To prepare our mapping, we begin by dropping all "not a number (NaN)" values. Then, because there is no real interest to map years with all data to 0 - typically years from 1960 to 1990 - we look for and exclude each year where the sum of the percentage of internet users for the whole countries is 0. This process brings us to 1990 as first year with significant values. We also choose to exclude 2018 from the dataset because it still lacks some not negligible values for this year.

In [3]:
df.dropna(inplace=True)

group = df.groupby('year')
df = group.filter(lambda x: x['percentage_internet_users'].sum() > 0)
df = df.drop(df[df['year']=='2018'].index)
df.reset_index(drop=True, inplace=True)
df
Out[3]:
year country_name country_code percentage_internet_users
0 1990 Argentina ARG 0.000000
1 1990 Australia AUS 0.585095
2 1990 Brazil BRA 0.000000
3 1990 China CHN 0.000000
4 1990 France FRA 0.052778
... ... ... ... ...
4935 2017 Virgin Islands (U.S.) VIR 64.377494
4936 2017 West Bank and Gaza PSE 65.200000
4937 2017 Yemen, Rep. YEM 26.718355
4938 2017 Zambia ZMB 27.852579
4939 2017 Zimbabwe ZWE 27.055488

4940 rows × 4 columns

Mapping

In [4]:
fig = px.choropleth(df, 
                    locations='country_code',
                    color='percentage_internet_users',
                    hover_name='country_name',
                    animation_frame='year', 
                    range_color=[0,100],
                    scope='world',
                    labels={'percentage_internet_users':'% of population<br>using Internet'},
                    title="<b>Individuals using the Internet from 1990 to 2017</b><br>" + 
                    "<i>Source : International Telecommunication Union</i>",
                    color_continuous_scale=px.colors.sequential.deep)

# Style
fig.update_layout(
    font_family='Helvetica',
    font_color='grey',
    font_size=12,
    title_font_size=20
)

fig.show()
In [5]:
fig = px.choropleth(df, 
                    locations='country_code',
                    color='percentage_internet_users',
                    hover_name='country_name',
                    scope='world',
                    labels={'percentage_internet_users':'% of population<br>using Internet'},
                    color_continuous_scale=px.colors.sequential.deep,
                    title="<b>Individuals using the Internet in 2017</b><br>" + 
                    "<i>Source : International Telecommunication Union</i>"
                   )

# Style
fig.update_layout(
    font_family='Helvetica',
    font_color='grey',
    font_size=12,
    title_font_size=20,
)

fig.show()

Limitations of the dataset

Operators have traditionally been the main source of telecommunications data, since subscription information is readily available for most countries. This provides a general idea of access, but a more precise measure is the penetration rate, that is, the share of households with access to telecommunications.

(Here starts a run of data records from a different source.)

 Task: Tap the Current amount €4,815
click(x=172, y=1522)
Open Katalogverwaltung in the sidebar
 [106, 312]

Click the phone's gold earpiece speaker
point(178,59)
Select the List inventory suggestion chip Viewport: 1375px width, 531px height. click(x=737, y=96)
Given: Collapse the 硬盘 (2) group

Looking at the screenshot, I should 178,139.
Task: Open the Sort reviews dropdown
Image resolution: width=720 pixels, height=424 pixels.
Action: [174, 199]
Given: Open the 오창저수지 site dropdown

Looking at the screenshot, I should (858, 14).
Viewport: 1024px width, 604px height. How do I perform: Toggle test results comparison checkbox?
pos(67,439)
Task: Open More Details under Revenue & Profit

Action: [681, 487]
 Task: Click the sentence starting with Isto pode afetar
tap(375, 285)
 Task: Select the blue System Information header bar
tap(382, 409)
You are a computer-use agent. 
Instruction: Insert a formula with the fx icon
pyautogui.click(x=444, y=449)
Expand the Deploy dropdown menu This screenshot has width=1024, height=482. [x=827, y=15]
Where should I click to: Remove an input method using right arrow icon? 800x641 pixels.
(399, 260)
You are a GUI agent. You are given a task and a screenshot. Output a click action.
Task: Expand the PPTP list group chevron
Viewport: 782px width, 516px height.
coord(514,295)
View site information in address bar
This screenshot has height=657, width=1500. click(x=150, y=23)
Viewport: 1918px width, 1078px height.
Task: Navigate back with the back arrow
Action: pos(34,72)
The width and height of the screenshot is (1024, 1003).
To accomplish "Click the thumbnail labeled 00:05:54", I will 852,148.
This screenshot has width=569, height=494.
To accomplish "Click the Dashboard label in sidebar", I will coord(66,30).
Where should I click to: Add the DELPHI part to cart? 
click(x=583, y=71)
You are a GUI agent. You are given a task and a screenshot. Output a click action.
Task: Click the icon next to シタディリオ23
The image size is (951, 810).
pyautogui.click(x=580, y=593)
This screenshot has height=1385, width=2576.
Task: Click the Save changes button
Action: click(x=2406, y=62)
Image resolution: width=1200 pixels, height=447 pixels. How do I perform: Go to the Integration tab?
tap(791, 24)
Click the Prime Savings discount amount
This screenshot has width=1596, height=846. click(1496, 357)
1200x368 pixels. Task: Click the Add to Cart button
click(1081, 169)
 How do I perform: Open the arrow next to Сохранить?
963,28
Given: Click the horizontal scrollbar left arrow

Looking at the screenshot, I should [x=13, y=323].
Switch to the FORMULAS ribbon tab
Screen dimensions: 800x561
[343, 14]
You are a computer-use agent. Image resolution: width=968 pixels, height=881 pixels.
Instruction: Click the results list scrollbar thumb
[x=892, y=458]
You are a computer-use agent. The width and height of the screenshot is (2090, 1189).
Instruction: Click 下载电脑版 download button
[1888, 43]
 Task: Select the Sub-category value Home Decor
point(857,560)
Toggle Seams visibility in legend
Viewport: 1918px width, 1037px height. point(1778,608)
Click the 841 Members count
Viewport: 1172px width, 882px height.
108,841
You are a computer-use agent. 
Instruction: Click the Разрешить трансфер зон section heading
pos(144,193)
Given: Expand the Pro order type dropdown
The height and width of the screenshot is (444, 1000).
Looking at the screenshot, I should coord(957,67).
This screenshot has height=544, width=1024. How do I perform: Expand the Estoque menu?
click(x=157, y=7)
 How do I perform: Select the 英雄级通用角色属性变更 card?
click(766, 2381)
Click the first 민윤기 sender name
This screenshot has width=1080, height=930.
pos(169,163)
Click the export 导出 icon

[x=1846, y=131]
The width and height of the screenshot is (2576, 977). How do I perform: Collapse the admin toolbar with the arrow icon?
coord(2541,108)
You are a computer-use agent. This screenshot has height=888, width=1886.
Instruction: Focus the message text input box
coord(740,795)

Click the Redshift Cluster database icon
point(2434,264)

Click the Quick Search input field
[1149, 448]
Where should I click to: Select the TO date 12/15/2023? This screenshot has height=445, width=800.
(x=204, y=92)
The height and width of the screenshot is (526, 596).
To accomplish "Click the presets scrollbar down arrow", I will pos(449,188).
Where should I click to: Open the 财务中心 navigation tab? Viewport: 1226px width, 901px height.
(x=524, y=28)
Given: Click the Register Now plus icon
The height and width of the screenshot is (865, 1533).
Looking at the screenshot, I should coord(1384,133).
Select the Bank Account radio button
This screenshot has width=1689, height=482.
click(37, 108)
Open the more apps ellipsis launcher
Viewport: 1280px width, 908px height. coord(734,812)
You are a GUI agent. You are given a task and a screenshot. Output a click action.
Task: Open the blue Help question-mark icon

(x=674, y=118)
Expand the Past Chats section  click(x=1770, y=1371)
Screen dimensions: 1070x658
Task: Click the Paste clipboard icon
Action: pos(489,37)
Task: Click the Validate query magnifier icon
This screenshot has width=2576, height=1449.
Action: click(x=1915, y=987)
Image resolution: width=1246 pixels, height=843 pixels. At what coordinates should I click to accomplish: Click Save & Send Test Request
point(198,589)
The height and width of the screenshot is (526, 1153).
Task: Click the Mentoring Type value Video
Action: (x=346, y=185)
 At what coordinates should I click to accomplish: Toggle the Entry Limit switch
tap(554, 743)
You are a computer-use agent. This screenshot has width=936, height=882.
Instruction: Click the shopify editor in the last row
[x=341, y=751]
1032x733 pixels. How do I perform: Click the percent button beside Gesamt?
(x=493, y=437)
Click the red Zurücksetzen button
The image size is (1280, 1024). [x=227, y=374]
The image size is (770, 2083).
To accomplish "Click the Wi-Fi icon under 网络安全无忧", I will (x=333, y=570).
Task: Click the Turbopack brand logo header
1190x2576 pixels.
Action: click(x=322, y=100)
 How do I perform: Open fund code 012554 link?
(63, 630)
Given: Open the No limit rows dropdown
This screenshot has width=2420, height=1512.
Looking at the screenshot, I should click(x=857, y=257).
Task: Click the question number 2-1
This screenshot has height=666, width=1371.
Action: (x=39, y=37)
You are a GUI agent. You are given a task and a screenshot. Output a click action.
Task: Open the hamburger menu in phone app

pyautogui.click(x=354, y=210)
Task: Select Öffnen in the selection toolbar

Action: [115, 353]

Data on actual use of telecommunications services is also important. In recent years, household and business surveys have made more information available on the use of ICTs. Ideally, statistics on telecommunications and other ICTs should be compiled for the three measures: subscriptions, access and use.

Finally, the quality of the data collected varies according to the reporting country due to differences in regulations concerning the supply and availability of data.

Sources

International Telecommunication Union, World Telecommunication/ICT Development Report and database under CC BY-4.0 License.

For additional or latest information on sources and country notes, please also refer to International Telecommunication Union website.